"""
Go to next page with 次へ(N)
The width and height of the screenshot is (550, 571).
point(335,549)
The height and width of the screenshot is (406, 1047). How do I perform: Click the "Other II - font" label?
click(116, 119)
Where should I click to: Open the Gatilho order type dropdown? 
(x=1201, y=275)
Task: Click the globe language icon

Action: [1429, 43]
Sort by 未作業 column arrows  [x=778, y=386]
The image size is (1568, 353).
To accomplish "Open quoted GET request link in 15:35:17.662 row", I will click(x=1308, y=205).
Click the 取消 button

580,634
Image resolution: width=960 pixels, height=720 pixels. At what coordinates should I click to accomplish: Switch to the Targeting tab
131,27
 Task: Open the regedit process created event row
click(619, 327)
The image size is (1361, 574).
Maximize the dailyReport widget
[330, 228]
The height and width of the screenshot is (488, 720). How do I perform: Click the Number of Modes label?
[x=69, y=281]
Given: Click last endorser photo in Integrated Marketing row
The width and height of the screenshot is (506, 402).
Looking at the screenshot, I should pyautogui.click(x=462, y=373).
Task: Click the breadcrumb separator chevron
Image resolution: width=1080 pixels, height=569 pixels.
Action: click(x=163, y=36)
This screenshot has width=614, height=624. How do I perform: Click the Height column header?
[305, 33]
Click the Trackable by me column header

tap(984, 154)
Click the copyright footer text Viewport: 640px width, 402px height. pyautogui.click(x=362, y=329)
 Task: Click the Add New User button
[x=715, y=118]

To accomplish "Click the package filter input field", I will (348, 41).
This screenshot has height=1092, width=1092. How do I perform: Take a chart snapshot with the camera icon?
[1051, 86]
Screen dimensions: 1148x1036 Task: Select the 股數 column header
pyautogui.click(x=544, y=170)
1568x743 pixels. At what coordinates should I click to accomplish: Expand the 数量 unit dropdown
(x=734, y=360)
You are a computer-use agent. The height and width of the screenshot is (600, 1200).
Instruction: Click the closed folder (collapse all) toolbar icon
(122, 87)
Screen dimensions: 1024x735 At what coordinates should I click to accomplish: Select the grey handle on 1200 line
"""
Repeat every line of the data, exactly and in full.

* **RESPONSE AREA**
Go to next page with 次へ(N)
The width and height of the screenshot is (550, 571).
point(335,549)
The height and width of the screenshot is (406, 1047). How do I perform: Click the "Other II - font" label?
click(116, 119)
Where should I click to: Open the Gatilho order type dropdown? 
(x=1201, y=275)
Task: Click the globe language icon

Action: [1429, 43]
Sort by 未作業 column arrows  [x=778, y=386]
The image size is (1568, 353).
To accomplish "Open quoted GET request link in 15:35:17.662 row", I will click(x=1308, y=205).
Click the 取消 button

580,634
Image resolution: width=960 pixels, height=720 pixels. At what coordinates should I click to accomplish: Switch to the Targeting tab
131,27
 Task: Open the regedit process created event row
click(619, 327)
The image size is (1361, 574).
Maximize the dailyReport widget
[330, 228]
The height and width of the screenshot is (488, 720). How do I perform: Click the Number of Modes label?
[x=69, y=281]
Given: Click last endorser photo in Integrated Marketing row
The width and height of the screenshot is (506, 402).
Looking at the screenshot, I should pyautogui.click(x=462, y=373).
Task: Click the breadcrumb separator chevron
Image resolution: width=1080 pixels, height=569 pixels.
Action: click(x=163, y=36)
This screenshot has width=614, height=624. How do I perform: Click the Height column header?
[305, 33]
Click the Trackable by me column header

tap(984, 154)
Click the copyright footer text Viewport: 640px width, 402px height. pyautogui.click(x=362, y=329)
 Task: Click the Add New User button
[x=715, y=118]

To accomplish "Click the package filter input field", I will (348, 41).
This screenshot has height=1092, width=1092. How do I perform: Take a chart snapshot with the camera icon?
[1051, 86]
Screen dimensions: 1148x1036 Task: Select the 股數 column header
pyautogui.click(x=544, y=170)
1568x743 pixels. At what coordinates should I click to accomplish: Expand the 数量 unit dropdown
(x=734, y=360)
You are a computer-use agent. The height and width of the screenshot is (600, 1200).
Instruction: Click the closed folder (collapse all) toolbar icon
(122, 87)
Screen dimensions: 1024x735 At what coordinates should I click to accomplish: Select the grey handle on 1200 line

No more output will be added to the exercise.